◆ Page excerpt:

═══

Archive for September, 2007
Koo-koo! Koo-koo!

I wish, just once, I could refresh my blog and be surprised with a new entry.

When I was five, my parents asked me what I wanted for my sixth birthday. I told them I wanted a Surprise Party. Think about that for a moment, and then consider how awesome my parents are that they pulled it off. I got my surprise party. My dad and I rode our bicycles around areas of Bartow that I’d never been to before, which distracted me during the time leading up to the party.  The party itself was at Ritchie’s Northern Pizza (yes, my love for pizza is over two decades old.) They took me there for dinner and all of my friends were hiding under the tables in the restaurant. It was awesome; my parents were, and are, awesome.

I’m still optimistically refreshing for that unexpected blog post, though.


I just found this post on my SU page, originally titled (and dated) Jan 8, 2006 3:40am:

I just spent seven straight hours providing technical supervision over two sites that were trying to accomplish something. It didn’t go well. I had the following conversation several times:

me: Ok, ::site A::, without changing any settings on anything, please tell me what the current value of ::setting B:: is on ::equipment C::. I’m serious about not changing anything. No, really.

site A: Ok, we broke out the D&D dice, rolled a new value for ::setting Q:: and entered it on ::equipment J,R,Z and 5:: as you directed. Now our coffee maker doesn’t beep anymore when you press the buttons. Woof! I’m a cow.

me: Don’t make me come down there.

site A: huh? what did *we* do?

site B: hey, are we site L or site M? I forget.

me: hey, do you mind if I curl up under my desk and cry quietly to myself for about three days?

my supervisor: ahh, what the hell. go ahead.

═══

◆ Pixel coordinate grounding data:
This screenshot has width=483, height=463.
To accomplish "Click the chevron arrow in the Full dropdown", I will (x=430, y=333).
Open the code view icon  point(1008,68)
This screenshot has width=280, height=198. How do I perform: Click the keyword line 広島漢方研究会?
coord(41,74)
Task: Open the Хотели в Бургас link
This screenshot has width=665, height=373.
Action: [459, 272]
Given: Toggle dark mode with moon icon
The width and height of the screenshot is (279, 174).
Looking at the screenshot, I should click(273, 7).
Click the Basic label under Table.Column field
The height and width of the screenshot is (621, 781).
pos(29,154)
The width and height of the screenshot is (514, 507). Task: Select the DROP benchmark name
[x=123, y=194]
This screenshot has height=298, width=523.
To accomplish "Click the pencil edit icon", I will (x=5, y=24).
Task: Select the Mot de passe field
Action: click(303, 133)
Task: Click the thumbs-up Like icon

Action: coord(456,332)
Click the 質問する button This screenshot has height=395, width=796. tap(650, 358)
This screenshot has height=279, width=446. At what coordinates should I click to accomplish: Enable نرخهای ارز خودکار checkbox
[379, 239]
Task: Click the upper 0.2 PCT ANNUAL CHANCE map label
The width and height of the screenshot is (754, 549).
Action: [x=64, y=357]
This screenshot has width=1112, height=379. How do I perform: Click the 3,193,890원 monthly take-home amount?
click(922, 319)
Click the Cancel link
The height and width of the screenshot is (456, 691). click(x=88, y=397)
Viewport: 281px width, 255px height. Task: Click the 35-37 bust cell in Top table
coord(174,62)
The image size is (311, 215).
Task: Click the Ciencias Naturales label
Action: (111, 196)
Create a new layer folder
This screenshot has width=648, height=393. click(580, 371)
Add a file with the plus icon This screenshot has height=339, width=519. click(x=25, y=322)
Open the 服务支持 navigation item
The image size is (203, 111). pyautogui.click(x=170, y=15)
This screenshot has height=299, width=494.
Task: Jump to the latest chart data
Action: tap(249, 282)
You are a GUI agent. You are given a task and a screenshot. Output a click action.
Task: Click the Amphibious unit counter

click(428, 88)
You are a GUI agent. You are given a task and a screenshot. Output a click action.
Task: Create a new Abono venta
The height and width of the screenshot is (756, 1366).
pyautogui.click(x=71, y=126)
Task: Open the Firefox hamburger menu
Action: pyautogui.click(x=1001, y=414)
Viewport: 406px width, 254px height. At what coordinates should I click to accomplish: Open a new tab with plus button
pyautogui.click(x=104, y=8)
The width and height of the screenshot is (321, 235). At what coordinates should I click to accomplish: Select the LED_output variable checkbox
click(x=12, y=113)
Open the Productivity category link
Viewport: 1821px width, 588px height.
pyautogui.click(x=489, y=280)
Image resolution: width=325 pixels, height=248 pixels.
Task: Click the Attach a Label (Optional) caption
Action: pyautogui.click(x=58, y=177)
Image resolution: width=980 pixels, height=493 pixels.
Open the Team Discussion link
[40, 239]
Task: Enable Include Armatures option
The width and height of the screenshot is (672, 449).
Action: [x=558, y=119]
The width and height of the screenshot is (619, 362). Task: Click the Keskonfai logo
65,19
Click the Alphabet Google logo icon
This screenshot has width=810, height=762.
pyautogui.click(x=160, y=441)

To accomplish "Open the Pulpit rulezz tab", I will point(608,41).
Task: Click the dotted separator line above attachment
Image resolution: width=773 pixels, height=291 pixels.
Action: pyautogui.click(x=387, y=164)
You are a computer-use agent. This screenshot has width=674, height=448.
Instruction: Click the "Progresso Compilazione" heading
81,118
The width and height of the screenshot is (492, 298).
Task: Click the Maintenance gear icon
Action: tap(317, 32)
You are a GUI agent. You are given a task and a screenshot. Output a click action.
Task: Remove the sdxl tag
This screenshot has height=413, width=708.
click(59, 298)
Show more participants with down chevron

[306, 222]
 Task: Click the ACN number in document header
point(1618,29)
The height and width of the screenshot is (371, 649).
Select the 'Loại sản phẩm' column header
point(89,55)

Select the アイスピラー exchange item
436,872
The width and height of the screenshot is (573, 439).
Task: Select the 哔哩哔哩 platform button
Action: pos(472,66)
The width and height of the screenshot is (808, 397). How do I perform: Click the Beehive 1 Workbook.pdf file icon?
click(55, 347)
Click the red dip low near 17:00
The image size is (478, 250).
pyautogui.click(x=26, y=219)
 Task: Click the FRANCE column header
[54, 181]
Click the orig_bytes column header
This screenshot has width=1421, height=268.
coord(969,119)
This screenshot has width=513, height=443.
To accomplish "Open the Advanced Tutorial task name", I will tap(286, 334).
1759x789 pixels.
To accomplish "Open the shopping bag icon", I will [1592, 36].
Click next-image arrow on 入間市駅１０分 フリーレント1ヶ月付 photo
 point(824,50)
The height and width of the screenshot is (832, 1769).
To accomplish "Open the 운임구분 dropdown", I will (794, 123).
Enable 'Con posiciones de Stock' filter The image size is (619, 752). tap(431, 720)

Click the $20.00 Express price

═══

◆ Required action 1:
In the blog archive page, where was the author's surprise party for the sixth birthday held?
◆ Required action 2:
Continue the blog archive page after its last sentence.
The lines are not needed for anything here.

◆ Written answer 1:
It was held at Ritchie's Northern Pizza.

◆ Written answer 2:
When someone says that a relaxing massage or a quiet drink takes “the edge off,” what has its edge removed? I don’t know, but the last seven hours put an ugly, sharp, jagged edge onto it for me.

Keep in mind that these were Army satellite communication sites. “Army Strong.” Nobody said anything about “Army Smart.”

The title, for those not in the know, means, “Put a qualified operator on the line.”

We’ve got spaghetti! And…

Blankets is a graphic novel by Craig Thompson. I started rereading it today during the last few moments of my lunch break and finished it just now.

I could probably recommend it enough, but assuming medical science isn’t going to let either of us live past 200 years old, neither you nor I have enough time. Got a little carried away there; sometimes my praise gets away from me. It’s a fine story and the art matches it well. I’ll leave it at that. Many aspects of the story evoke strikingly similar memories of my own childhood and adolescence, so for me it’s particularly poignant.

For example, Craig relates how he and his brother would walk atop iced-over snow as far as possible without breaking through the crust. I did the *exact* same thing on the sand around Crooked Lake (Lake Calusa, officially) when I was a kid. The sun would dry a similar crust onto the beach after a rain, and I would try (and often succeed for a while) to walk across it without breaking through.

Snuggled up with Torment

I’ve been lamenting the lack of quality in recent games for the last couple of weeks. I keep coming back, in my head, to Planescape: Torment, the best game I’ve ever played.

I realized that I don’t need to pine for it. I can play it.

So I just installed it, and even before I start it for the first time, I’ve done all the little things to make the experience more pleasant. I’ve copied all the files from each of the CDs to the install directory and redirected the game’s config file to look there. I’ve official patched, unofficial patched and addon-to-unofficial patched. I didn’t turn Annah into a leprechaun yet, but I’ve got the files necessary to do so and I’m reserving the right.

I’ve dimmed the lights. I’ve consumed enough caffiene to stun a water buffalo.

I’m ready to become… Nameless.


Everything that’s right is wrong again

I was at the doctor a couple of days ago for my separation physical, and at one point in the interview the doctor said, “Oh, you’re the one with the 908 triglycerides. I was waiting for you to come in.”

“Oh, great,” I unenthused, “I’m famous.”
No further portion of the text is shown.